What needs to be done
The answer must consist of each line below that holds the word "computer", copied as it stands.
START Task inputs
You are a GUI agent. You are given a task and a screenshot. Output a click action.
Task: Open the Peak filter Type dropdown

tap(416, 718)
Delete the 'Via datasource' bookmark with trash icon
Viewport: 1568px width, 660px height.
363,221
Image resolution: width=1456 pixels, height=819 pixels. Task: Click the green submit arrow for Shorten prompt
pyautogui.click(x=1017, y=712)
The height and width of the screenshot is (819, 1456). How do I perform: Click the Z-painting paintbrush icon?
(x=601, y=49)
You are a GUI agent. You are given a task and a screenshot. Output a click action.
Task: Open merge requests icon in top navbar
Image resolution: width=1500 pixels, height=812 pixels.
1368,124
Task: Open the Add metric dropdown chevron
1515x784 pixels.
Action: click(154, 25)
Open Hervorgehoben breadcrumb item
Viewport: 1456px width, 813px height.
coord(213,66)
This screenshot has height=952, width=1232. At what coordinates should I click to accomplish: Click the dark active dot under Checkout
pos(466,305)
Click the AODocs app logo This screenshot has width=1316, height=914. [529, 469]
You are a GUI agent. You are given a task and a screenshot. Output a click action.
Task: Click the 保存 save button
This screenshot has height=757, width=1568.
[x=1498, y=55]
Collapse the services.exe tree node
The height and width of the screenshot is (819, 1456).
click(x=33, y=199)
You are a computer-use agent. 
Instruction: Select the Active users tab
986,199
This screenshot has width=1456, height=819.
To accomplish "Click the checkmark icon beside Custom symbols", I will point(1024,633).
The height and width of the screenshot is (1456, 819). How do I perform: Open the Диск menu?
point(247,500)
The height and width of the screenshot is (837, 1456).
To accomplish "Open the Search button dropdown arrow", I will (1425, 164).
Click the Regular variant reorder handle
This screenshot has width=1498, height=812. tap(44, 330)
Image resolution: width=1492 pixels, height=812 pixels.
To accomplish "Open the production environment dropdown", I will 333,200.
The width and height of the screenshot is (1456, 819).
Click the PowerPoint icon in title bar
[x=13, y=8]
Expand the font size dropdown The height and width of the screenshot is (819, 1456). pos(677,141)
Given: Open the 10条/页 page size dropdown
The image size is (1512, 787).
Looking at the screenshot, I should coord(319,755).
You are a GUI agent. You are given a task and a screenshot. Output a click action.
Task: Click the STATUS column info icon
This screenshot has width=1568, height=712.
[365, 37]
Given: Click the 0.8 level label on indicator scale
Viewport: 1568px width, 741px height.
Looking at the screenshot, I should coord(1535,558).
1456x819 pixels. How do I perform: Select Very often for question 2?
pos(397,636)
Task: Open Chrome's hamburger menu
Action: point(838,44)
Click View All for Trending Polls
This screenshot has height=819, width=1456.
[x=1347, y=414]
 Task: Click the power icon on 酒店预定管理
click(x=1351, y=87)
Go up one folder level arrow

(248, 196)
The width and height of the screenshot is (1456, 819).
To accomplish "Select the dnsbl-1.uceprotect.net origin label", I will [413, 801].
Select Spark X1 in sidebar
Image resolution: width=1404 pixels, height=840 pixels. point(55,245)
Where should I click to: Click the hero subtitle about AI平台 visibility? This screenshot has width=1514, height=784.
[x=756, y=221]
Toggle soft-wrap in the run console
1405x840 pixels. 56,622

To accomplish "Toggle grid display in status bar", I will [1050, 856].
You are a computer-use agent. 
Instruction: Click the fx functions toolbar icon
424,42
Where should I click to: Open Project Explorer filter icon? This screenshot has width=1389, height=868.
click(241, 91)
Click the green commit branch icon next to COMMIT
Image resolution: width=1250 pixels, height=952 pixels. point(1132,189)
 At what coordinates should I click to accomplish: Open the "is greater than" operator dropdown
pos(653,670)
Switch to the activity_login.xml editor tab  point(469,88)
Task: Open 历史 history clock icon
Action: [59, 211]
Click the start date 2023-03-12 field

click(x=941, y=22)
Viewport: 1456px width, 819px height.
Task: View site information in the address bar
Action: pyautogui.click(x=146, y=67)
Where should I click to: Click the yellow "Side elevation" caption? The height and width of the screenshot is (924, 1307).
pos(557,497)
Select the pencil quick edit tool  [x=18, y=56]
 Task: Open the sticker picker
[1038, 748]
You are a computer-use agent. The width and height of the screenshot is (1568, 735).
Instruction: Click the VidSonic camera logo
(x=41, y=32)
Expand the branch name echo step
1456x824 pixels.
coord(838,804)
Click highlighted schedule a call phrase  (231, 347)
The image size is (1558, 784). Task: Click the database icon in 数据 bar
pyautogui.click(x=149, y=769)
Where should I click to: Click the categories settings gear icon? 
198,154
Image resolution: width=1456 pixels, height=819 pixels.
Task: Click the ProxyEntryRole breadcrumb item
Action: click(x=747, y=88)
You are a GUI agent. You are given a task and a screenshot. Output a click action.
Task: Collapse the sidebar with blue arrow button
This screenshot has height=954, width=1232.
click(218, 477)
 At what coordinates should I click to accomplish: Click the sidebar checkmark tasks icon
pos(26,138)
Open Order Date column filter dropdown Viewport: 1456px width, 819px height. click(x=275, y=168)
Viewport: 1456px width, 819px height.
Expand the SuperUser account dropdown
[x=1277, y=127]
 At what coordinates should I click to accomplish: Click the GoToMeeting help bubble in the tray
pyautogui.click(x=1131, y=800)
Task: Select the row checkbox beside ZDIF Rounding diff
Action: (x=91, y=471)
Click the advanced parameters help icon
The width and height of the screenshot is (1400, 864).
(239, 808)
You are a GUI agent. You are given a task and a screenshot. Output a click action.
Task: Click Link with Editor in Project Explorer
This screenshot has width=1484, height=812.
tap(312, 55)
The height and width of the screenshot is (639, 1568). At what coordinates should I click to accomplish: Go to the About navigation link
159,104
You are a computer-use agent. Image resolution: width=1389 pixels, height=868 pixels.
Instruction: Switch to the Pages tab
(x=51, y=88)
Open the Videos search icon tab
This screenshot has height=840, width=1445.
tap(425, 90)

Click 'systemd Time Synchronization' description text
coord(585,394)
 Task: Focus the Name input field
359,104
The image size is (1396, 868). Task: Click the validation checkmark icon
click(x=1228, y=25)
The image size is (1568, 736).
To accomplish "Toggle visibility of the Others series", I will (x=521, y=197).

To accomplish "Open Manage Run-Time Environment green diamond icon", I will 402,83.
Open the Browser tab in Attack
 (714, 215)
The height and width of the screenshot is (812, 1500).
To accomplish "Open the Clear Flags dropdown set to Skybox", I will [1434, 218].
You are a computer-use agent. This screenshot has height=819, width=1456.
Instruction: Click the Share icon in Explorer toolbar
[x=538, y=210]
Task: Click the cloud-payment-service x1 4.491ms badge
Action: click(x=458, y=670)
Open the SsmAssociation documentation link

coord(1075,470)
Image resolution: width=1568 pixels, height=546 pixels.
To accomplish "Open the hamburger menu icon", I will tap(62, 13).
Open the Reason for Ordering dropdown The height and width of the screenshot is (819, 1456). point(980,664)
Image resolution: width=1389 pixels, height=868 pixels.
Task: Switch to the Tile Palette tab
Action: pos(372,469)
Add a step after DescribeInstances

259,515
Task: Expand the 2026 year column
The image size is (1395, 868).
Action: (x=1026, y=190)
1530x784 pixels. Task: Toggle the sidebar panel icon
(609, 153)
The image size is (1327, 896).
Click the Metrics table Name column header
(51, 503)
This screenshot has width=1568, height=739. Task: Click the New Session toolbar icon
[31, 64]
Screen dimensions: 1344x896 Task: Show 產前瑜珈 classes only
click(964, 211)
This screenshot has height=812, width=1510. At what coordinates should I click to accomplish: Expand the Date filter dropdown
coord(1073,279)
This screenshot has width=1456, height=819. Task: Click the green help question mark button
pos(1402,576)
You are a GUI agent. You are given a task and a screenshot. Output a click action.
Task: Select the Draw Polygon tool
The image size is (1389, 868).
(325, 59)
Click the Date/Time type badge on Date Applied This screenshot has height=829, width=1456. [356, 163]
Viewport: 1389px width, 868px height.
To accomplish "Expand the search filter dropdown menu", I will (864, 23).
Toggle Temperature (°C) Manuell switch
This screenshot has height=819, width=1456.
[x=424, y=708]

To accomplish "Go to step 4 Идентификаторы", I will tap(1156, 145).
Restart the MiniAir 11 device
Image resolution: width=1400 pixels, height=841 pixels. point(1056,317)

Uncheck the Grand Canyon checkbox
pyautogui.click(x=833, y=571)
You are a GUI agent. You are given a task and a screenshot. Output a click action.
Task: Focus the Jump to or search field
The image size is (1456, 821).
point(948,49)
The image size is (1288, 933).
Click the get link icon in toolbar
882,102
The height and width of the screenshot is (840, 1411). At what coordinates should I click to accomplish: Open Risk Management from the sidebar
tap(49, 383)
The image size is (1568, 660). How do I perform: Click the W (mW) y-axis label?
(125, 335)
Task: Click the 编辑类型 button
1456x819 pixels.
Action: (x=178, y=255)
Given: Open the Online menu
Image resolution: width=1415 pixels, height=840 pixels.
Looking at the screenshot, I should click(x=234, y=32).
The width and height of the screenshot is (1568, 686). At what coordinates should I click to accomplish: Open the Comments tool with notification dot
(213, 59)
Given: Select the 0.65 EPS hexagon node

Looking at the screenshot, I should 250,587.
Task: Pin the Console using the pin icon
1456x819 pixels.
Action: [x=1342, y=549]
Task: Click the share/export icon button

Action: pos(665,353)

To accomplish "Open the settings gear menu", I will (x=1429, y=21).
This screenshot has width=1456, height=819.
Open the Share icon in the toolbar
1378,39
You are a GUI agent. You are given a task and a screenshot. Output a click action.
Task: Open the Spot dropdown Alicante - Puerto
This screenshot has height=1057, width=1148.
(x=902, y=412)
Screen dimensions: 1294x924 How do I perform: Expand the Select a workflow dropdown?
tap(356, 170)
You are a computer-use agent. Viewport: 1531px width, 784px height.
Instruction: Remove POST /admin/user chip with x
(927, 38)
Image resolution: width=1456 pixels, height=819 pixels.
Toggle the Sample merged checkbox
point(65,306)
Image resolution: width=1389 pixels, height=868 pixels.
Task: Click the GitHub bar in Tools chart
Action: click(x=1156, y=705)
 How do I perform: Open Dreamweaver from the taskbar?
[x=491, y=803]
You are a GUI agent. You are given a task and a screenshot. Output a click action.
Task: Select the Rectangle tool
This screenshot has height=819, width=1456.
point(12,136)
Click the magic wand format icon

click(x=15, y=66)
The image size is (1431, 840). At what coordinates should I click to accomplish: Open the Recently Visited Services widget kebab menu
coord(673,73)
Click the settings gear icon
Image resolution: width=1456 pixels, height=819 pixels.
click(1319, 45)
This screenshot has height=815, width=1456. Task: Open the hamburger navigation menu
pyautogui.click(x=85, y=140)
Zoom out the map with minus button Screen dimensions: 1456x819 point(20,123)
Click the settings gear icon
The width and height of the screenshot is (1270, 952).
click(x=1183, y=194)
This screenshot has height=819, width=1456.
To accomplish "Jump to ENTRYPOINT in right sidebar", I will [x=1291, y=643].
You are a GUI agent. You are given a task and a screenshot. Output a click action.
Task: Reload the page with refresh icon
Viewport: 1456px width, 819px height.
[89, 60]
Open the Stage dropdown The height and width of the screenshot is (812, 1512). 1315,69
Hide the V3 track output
END Task inputs
Solved exercise
You are a computer-use agent. 
You are a computer-use agent. 
You are a computer-use agent. The width and height of the screenshot is (1568, 735).
You are a computer-use agent. Image resolution: width=1389 pixels, height=868 pixels.
You are a computer-use agent. This screenshot has height=819, width=1456.
You are a computer-use agent. Viewport: 1531px width, 784px height.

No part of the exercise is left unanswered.